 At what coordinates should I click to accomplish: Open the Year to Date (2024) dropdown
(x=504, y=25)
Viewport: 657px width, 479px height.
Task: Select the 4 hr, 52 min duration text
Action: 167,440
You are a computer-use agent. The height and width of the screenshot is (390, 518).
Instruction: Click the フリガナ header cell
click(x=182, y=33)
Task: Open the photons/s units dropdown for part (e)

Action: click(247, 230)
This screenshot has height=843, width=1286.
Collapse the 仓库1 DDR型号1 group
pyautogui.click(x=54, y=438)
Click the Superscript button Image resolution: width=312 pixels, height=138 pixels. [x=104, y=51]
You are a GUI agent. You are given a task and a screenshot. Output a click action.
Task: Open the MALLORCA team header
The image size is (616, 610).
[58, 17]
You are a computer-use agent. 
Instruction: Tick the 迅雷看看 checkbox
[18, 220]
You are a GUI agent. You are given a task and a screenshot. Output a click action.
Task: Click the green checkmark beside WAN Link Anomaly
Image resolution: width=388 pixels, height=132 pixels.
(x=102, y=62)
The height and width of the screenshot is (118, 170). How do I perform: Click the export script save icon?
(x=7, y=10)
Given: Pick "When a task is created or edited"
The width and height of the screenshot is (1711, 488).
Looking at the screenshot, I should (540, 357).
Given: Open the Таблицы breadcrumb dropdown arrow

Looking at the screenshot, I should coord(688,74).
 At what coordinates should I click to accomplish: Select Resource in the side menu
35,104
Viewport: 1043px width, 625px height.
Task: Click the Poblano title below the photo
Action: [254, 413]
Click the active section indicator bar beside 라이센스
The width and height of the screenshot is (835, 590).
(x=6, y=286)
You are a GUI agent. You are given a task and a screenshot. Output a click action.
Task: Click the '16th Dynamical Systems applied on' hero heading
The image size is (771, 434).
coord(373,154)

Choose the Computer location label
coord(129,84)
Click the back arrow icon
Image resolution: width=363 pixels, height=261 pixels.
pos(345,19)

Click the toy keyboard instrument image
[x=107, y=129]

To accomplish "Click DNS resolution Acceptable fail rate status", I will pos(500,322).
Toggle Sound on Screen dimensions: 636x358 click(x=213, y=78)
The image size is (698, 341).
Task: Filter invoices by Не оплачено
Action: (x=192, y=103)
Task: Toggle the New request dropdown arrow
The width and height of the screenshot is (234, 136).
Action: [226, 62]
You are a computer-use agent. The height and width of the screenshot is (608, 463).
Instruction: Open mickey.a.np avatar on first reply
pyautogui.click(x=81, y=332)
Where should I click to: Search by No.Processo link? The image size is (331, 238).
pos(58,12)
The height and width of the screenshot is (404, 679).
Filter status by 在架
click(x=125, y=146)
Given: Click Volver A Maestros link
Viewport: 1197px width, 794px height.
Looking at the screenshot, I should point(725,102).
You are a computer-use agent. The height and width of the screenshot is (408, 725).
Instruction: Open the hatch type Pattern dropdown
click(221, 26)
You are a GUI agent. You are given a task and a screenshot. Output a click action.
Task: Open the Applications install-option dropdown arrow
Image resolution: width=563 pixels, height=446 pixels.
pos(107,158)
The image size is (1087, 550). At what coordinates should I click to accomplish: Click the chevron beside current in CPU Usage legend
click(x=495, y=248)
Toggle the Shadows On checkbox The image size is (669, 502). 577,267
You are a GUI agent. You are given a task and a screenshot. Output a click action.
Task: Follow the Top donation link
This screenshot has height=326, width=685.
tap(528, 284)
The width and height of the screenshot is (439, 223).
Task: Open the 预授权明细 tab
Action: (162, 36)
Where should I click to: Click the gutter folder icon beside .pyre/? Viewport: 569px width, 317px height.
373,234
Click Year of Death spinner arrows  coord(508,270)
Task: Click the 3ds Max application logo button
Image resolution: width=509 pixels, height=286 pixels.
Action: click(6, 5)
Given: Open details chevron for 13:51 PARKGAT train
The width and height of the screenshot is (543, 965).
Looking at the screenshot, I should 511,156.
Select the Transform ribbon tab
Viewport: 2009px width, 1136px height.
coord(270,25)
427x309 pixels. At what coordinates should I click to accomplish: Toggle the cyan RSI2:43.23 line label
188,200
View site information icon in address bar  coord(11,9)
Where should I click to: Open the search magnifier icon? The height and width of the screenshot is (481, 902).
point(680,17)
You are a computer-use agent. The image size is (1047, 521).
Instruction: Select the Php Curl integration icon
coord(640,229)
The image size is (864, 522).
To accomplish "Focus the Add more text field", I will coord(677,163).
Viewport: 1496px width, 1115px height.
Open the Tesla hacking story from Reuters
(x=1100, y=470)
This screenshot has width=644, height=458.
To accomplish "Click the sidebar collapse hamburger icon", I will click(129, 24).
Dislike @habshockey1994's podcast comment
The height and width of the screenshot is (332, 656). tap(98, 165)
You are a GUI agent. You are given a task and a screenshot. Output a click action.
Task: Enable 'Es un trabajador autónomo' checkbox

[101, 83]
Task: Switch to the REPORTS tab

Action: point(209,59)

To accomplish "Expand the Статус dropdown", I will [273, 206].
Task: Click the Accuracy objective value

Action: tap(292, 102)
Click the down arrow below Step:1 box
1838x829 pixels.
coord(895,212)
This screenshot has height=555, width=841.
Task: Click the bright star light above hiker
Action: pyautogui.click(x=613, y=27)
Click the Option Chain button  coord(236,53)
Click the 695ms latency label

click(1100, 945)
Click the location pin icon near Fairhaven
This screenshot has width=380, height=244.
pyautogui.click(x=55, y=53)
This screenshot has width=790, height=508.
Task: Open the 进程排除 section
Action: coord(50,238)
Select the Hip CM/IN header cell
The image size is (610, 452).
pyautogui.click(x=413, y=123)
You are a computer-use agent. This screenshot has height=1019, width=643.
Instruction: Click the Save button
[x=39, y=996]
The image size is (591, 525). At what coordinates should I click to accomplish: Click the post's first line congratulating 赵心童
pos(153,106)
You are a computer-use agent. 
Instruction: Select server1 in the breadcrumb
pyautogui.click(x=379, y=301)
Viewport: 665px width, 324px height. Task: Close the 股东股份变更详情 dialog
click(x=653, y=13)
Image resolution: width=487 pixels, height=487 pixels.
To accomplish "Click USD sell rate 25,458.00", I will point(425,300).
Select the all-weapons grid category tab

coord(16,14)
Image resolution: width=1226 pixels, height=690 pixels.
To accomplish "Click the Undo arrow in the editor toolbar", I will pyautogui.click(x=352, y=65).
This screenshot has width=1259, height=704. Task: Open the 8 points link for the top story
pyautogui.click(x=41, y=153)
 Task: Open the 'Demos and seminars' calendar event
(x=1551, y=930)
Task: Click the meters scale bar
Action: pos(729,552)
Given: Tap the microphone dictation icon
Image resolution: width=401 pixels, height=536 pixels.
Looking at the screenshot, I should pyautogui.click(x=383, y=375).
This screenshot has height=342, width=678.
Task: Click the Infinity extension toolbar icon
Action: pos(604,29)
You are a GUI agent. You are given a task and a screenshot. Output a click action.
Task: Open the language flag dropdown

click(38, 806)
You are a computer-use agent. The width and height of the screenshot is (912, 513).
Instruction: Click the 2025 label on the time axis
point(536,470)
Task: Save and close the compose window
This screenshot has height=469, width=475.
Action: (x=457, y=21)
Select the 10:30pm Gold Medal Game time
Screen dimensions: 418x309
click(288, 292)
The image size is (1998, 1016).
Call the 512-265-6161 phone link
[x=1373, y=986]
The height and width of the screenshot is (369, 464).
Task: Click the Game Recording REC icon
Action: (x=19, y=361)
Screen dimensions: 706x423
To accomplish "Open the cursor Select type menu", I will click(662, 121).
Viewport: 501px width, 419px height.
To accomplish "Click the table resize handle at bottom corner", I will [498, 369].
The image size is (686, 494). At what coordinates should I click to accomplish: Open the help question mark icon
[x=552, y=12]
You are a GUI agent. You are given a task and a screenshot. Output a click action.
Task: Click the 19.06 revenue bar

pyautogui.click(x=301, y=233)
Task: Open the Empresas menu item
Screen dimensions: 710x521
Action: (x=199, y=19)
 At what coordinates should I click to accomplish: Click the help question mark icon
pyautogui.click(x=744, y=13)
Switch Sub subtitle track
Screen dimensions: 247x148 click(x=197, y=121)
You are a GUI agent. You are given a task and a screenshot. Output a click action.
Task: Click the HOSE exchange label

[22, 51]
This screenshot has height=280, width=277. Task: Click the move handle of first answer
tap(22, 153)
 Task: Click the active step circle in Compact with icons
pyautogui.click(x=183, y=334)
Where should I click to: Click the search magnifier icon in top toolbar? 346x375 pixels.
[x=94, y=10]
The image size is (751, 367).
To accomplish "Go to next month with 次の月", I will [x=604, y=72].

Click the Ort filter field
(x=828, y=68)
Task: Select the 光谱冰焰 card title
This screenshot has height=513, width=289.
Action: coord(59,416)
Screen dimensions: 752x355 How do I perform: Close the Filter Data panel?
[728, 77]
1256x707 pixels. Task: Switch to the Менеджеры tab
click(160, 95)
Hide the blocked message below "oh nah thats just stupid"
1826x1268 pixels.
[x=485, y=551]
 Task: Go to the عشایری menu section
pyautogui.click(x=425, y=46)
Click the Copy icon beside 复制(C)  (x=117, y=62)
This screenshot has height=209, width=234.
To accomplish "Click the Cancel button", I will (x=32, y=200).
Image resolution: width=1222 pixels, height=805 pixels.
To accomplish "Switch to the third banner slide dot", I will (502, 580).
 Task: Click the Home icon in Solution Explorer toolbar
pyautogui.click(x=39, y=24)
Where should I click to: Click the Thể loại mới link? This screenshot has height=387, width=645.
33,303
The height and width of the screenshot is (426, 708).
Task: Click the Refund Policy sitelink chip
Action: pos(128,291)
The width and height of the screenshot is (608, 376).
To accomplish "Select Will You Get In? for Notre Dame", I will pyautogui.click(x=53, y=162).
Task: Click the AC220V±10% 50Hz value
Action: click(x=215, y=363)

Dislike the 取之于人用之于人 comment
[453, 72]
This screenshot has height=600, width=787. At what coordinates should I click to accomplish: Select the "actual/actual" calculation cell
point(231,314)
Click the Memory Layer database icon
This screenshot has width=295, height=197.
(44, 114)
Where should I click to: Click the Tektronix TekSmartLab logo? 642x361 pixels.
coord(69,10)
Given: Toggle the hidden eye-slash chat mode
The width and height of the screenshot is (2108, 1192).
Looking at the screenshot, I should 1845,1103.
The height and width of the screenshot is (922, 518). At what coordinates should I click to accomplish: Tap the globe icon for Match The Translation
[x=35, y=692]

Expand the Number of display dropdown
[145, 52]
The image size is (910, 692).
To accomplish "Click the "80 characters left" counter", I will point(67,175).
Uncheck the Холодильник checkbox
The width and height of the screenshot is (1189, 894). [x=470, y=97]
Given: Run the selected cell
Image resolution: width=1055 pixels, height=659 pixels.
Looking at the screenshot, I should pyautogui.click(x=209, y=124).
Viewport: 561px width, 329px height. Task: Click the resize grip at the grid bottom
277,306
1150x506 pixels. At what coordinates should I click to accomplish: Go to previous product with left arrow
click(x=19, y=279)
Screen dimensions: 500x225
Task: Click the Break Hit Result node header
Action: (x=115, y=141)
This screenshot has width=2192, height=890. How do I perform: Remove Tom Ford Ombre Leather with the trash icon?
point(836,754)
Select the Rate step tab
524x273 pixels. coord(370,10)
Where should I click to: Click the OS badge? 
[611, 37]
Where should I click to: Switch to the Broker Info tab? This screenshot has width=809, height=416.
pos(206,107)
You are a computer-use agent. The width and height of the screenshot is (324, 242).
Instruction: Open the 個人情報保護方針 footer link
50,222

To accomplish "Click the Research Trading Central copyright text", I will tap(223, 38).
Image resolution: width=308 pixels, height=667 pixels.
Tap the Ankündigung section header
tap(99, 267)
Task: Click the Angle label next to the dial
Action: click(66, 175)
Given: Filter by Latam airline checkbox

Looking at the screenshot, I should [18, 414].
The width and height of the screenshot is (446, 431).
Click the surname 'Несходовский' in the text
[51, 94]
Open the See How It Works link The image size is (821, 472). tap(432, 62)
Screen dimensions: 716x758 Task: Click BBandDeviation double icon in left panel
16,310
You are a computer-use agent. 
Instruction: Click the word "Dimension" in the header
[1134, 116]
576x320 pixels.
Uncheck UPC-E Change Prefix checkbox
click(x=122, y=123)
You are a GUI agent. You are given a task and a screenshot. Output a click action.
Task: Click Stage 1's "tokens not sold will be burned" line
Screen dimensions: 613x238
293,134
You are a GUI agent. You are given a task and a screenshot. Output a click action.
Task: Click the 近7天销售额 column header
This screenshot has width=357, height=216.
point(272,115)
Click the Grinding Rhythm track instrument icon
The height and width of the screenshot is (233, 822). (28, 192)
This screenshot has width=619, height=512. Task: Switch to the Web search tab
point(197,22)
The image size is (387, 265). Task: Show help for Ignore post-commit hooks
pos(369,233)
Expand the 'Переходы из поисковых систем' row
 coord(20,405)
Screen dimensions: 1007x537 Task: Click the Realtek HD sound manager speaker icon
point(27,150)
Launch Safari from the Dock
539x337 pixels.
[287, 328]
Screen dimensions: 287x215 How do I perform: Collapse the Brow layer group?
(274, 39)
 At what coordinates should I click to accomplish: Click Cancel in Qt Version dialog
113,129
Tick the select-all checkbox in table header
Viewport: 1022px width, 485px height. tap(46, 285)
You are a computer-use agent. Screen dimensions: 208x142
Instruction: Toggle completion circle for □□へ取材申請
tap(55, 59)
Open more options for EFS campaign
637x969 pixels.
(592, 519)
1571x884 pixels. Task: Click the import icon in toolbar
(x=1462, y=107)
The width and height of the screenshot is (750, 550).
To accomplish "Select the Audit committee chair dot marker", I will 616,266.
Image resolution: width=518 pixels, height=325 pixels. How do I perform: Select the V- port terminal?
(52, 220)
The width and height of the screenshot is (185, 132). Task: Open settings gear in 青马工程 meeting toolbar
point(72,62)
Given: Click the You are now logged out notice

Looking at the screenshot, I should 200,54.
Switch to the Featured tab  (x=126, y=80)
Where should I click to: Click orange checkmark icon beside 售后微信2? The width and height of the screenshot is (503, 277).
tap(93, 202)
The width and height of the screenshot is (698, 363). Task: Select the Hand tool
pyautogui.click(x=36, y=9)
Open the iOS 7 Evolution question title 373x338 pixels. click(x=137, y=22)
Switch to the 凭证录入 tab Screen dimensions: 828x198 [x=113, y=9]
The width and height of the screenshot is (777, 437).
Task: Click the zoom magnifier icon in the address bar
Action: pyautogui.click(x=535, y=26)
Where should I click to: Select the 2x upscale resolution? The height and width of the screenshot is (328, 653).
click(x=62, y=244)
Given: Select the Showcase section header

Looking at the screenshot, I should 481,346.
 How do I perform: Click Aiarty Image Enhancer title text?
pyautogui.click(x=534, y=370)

> [TRY IT] In the material above, find each line that contains the word "more", and select it.

> [EXERCISE ANSWER]
To accomplish "Focus the Add more text field", I will coord(677,163).
Open more options for EFS campaign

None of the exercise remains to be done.